Morador de Corupá é condenado a pagar R$ 20 mil à ex por ofensas no WhatsApp

Fatos ocorreram em 2023, após o fim do relacionamento, que havia sido formalizado por meio de acordo extrajudicial

• Atualizado 23 dias atrás.

Homem passou a encaminhar mensagens e áudios com ofensas, insultos e conteúdo de cunho sexual (Foto: Divulgação / Pixabay)
Homem passou a encaminhar mensagens e áudios com ofensas, insultos e conteúdo de cunho sexual (Foto: Divulgação / Pixabay)
Homem passou a encaminhar mensagens e áudios com ofensas, insultos e conteúdo de cunho sexual (Foto: Divulgação / Pixabay)

Um morador de Corupá foi condenado pela Justiça a pagar R$ 20 mil de indenização por danos morais à ex-companheira após enviar mensagens e áudios ofensivos pelo WhatsApp. A decisão é da 3ª Vara Cível da comarca de Jaraguá do Sul, que também atende o município de Corupá.

Segundo o processo, os fatos ocorreram em 2023, após o fim do relacionamento, que havia sido formalizado por meio de acordo extrajudicial. Conforme os autos, o homem passou a encaminhar mensagens e áudios com ofensas, insultos e conteúdo de cunho sexual, em uma sequência de episódios que provocaram constrangimento, abalo psicológico e temor à vítima.
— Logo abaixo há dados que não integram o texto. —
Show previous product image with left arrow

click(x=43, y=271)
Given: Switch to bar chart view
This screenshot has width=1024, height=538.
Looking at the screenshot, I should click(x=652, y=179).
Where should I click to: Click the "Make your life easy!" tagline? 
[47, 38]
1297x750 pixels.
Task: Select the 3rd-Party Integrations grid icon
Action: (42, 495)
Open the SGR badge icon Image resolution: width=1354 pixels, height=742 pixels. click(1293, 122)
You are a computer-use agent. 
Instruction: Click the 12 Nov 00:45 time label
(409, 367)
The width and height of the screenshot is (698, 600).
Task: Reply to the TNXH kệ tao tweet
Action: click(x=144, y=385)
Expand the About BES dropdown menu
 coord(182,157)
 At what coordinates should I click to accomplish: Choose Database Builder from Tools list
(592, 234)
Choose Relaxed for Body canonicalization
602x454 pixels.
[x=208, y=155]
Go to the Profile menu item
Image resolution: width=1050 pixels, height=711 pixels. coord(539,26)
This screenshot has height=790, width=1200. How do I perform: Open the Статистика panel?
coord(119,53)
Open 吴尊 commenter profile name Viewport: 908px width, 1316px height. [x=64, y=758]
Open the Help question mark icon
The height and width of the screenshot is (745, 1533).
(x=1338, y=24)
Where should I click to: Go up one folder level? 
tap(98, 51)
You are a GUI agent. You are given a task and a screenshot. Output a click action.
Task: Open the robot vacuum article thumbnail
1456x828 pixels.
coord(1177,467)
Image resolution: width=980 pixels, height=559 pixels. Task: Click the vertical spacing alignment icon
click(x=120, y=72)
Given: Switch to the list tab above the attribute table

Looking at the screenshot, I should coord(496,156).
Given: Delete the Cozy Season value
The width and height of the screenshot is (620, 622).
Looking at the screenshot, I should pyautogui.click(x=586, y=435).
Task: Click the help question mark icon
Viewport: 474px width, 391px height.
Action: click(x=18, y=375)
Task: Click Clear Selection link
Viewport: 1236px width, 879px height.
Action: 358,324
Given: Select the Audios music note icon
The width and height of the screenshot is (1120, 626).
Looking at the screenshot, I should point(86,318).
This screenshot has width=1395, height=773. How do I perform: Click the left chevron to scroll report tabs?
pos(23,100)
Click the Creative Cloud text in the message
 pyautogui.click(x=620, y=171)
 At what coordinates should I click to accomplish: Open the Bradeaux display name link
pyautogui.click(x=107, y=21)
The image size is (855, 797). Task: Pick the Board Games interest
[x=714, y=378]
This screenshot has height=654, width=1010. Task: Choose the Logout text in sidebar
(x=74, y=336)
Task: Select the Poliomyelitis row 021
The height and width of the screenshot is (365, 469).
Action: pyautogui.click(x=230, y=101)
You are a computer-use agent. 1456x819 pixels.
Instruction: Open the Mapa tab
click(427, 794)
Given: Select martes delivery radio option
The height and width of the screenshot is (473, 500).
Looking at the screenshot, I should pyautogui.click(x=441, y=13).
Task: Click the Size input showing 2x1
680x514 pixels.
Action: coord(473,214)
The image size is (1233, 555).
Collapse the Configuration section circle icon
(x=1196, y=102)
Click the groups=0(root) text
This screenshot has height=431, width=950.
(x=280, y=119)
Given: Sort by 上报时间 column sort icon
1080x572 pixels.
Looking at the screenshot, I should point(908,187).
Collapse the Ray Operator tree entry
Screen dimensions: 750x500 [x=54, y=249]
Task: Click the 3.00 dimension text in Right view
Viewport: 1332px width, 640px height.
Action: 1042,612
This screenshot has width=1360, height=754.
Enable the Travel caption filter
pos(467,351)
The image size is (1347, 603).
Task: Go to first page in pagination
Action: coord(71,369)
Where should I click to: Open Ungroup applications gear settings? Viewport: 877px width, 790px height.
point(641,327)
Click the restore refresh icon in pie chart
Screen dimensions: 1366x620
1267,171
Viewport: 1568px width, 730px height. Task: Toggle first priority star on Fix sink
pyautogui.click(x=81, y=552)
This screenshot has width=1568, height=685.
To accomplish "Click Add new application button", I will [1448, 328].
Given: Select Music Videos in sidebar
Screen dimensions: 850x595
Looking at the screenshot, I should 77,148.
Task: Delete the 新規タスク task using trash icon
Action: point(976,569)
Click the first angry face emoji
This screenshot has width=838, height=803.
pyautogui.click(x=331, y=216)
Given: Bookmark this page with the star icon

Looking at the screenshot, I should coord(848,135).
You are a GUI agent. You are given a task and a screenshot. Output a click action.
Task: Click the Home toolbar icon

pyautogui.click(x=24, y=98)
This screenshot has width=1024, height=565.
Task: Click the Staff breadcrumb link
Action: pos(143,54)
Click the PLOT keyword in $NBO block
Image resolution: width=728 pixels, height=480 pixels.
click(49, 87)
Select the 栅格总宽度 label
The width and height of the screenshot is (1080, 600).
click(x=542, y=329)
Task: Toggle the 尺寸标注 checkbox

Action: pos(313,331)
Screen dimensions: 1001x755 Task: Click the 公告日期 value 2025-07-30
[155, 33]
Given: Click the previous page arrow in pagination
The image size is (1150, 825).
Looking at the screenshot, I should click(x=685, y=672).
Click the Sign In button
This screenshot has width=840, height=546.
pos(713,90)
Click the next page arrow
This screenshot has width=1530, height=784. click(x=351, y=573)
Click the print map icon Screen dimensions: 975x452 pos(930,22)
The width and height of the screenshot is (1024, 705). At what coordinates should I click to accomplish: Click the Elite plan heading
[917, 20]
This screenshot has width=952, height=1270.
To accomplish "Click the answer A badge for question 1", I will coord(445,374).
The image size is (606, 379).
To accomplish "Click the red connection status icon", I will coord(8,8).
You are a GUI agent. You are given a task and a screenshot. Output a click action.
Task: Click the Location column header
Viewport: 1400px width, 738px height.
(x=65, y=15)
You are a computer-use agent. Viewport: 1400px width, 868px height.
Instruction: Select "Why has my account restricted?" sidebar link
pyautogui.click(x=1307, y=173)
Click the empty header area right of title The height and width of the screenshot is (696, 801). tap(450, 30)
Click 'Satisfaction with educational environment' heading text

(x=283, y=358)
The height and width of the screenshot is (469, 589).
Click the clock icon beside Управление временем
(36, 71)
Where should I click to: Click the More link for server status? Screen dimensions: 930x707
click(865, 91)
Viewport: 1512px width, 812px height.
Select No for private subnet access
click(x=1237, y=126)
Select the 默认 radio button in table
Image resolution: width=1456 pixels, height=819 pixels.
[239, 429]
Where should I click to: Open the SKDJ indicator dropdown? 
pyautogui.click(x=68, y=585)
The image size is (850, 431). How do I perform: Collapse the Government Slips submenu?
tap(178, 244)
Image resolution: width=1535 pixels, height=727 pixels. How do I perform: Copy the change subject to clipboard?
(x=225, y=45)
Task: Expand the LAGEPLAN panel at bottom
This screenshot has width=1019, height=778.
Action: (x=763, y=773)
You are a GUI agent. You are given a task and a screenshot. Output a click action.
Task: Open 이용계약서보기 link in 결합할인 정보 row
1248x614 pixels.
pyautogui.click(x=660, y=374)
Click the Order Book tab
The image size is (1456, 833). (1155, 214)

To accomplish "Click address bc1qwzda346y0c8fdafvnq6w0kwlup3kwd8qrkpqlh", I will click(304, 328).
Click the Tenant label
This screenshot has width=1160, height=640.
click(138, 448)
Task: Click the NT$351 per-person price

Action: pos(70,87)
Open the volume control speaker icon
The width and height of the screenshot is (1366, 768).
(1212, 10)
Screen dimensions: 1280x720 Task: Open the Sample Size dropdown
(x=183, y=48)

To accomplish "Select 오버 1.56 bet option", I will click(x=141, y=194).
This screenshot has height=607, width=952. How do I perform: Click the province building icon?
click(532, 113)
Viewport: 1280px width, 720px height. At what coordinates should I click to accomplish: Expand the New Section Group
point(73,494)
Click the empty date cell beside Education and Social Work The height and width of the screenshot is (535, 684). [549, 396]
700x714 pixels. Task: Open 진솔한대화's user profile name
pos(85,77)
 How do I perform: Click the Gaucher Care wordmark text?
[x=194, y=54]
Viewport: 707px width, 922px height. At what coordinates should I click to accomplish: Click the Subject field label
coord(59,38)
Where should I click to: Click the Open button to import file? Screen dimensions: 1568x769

Entre as provas apresentadas à Justiça estavam transcrições das mensagens e um boletim de ocorrência. Para o juízo, os documentos demonstraram a gravidade e a repetição das condutas praticadas pelo réu.

Em sua defesa, o homem alegou que enfrentava um quadro depressivo, questionou a autenticidade das mensagens e afirmou que não seria possível realizar perícia no aparelho celular. No entanto, a contestação foi apresentada fora do prazo legal e considerada intempestiva, levando ao reconhecimento da revelia, sem impedir a análise das provas constantes no processo.

Na sentença, o magistrado destacou que a revelia gera presunção relativa de veracidade dos fatos narrados, especialmente diante da ausência de elementos técnicos capazes de afastar a autoria das mensagens. Também ressaltou que as ofensas atingiram diretamente a honra, a dignidade e a integridade psicológica da vítima, configurando ato ilícito passível de indenização, mesmo sem divulgação pública do conteúdo.

Diante disso, a Justiça reconheceu a responsabilidade civil do réu e fixou a indenização em R$ 20 mil por danos morais. Na decisão, o juiz considerou a gravidade das ofensas, o caráter pedagógico da condenação e a necessidade de evitar enriquecimento sem causa.